Every line of the following records that includes "will" should be copied.

(Stored data)
______________________________

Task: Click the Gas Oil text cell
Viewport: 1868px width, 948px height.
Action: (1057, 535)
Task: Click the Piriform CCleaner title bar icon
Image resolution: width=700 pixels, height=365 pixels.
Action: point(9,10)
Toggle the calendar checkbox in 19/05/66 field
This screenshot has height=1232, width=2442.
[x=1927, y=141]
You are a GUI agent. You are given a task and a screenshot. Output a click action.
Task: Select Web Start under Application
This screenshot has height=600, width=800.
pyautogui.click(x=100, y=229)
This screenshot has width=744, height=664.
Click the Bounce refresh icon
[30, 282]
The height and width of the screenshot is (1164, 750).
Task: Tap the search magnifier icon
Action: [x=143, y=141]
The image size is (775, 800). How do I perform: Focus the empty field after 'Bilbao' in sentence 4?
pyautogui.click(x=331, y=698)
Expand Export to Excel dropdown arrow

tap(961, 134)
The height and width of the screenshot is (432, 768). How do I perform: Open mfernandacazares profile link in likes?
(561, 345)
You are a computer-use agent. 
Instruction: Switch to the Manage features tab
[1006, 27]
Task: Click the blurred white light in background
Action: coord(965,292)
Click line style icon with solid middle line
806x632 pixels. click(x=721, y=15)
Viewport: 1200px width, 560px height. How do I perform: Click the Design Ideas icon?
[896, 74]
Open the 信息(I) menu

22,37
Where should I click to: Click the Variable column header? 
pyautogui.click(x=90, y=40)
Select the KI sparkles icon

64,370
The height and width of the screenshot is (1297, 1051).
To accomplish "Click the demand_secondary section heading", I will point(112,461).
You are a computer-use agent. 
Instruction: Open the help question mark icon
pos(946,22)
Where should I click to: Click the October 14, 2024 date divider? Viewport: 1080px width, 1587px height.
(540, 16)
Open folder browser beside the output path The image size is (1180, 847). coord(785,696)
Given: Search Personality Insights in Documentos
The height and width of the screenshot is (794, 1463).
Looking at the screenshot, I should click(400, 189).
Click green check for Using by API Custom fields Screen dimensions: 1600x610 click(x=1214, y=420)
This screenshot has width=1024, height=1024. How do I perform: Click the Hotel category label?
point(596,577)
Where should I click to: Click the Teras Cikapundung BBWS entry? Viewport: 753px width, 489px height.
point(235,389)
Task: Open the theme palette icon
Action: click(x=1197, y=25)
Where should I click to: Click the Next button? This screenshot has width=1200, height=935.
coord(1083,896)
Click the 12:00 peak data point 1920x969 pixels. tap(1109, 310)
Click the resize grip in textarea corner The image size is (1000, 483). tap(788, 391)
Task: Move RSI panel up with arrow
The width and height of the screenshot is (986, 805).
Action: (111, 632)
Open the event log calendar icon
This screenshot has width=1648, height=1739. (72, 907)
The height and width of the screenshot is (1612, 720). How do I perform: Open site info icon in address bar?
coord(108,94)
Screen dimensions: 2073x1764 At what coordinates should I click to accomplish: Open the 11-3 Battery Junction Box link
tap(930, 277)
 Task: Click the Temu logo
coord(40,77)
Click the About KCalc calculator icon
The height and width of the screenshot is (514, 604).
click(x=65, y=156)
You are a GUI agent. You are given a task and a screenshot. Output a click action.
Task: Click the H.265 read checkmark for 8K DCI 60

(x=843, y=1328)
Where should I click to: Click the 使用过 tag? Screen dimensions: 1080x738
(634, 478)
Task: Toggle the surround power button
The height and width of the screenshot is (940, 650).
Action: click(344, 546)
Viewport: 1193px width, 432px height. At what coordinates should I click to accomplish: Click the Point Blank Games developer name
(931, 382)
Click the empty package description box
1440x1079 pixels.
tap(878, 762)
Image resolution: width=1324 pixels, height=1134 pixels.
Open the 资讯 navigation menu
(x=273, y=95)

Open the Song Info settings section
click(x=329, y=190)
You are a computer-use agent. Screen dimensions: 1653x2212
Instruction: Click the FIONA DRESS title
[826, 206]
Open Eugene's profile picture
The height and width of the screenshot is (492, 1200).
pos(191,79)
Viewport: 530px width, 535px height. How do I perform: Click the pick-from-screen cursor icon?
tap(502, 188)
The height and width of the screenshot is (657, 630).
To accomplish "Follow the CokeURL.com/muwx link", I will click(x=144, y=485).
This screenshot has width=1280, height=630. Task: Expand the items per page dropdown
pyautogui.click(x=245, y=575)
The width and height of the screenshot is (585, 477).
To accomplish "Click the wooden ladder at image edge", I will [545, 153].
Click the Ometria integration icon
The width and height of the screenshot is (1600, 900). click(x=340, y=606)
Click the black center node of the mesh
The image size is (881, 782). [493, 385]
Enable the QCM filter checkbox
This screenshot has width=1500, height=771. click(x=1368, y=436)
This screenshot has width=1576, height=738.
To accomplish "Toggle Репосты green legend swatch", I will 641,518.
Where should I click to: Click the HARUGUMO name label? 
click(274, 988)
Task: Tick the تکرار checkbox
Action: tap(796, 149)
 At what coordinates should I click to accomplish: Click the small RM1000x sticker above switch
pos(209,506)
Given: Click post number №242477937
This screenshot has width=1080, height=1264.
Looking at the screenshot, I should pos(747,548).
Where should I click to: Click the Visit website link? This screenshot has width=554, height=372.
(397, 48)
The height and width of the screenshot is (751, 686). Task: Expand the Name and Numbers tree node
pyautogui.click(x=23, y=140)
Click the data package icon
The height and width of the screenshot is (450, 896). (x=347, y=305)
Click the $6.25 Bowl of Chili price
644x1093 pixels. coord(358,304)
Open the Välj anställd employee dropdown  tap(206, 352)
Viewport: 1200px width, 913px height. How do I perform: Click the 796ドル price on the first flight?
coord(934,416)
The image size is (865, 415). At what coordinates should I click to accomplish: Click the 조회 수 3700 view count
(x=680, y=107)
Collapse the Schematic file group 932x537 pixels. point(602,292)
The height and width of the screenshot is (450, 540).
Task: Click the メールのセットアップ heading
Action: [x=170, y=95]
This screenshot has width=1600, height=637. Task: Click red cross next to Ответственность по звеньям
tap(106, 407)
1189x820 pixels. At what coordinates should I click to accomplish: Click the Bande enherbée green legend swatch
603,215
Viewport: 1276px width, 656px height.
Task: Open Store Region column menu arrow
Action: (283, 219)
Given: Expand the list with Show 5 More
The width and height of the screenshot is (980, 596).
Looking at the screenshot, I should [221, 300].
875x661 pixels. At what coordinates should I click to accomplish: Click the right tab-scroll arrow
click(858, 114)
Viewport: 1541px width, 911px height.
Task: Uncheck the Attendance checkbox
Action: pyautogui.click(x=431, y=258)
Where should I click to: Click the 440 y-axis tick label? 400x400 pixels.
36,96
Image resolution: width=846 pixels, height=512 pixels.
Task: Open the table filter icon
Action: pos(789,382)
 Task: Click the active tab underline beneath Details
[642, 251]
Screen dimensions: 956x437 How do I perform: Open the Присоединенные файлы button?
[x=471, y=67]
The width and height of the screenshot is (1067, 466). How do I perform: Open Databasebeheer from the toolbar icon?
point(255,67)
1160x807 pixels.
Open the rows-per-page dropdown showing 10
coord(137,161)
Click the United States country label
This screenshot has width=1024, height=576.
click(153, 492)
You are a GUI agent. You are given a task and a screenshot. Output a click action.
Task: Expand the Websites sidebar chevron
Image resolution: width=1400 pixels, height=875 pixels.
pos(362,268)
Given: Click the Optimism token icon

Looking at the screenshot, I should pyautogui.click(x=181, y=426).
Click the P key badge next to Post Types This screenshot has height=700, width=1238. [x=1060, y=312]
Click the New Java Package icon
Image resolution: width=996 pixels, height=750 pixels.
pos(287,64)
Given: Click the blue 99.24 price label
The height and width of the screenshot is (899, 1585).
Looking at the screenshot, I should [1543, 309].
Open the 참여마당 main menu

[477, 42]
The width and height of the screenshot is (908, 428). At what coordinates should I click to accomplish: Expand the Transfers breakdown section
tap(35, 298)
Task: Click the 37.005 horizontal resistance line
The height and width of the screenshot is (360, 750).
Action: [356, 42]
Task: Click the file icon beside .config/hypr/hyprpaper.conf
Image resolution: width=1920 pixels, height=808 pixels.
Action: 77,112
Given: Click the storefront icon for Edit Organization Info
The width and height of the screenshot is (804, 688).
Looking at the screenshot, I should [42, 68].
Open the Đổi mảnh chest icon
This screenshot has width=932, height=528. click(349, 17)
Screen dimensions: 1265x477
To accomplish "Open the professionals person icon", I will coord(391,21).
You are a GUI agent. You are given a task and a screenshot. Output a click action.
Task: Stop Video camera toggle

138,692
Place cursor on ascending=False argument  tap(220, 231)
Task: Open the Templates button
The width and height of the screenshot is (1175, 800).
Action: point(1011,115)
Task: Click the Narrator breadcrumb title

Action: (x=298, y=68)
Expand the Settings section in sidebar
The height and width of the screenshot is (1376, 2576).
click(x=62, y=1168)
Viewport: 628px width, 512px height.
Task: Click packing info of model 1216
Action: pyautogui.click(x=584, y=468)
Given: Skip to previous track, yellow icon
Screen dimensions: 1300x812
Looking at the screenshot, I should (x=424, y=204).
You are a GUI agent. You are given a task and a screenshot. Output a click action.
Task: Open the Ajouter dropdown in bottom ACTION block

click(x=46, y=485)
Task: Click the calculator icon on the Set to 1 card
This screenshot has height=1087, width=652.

______________________________

Response:
To accomplish "Click the demand_secondary section heading", I will point(112,461).
To accomplish "Follow the CokeURL.com/muwx link", I will click(x=144, y=485).
To accomplish "Click the wooden ladder at image edge", I will [545, 153].
To accomplish "Toggle Репосты green legend swatch", I will 641,518.
To accomplish "Open the professionals person icon", I will coord(391,21).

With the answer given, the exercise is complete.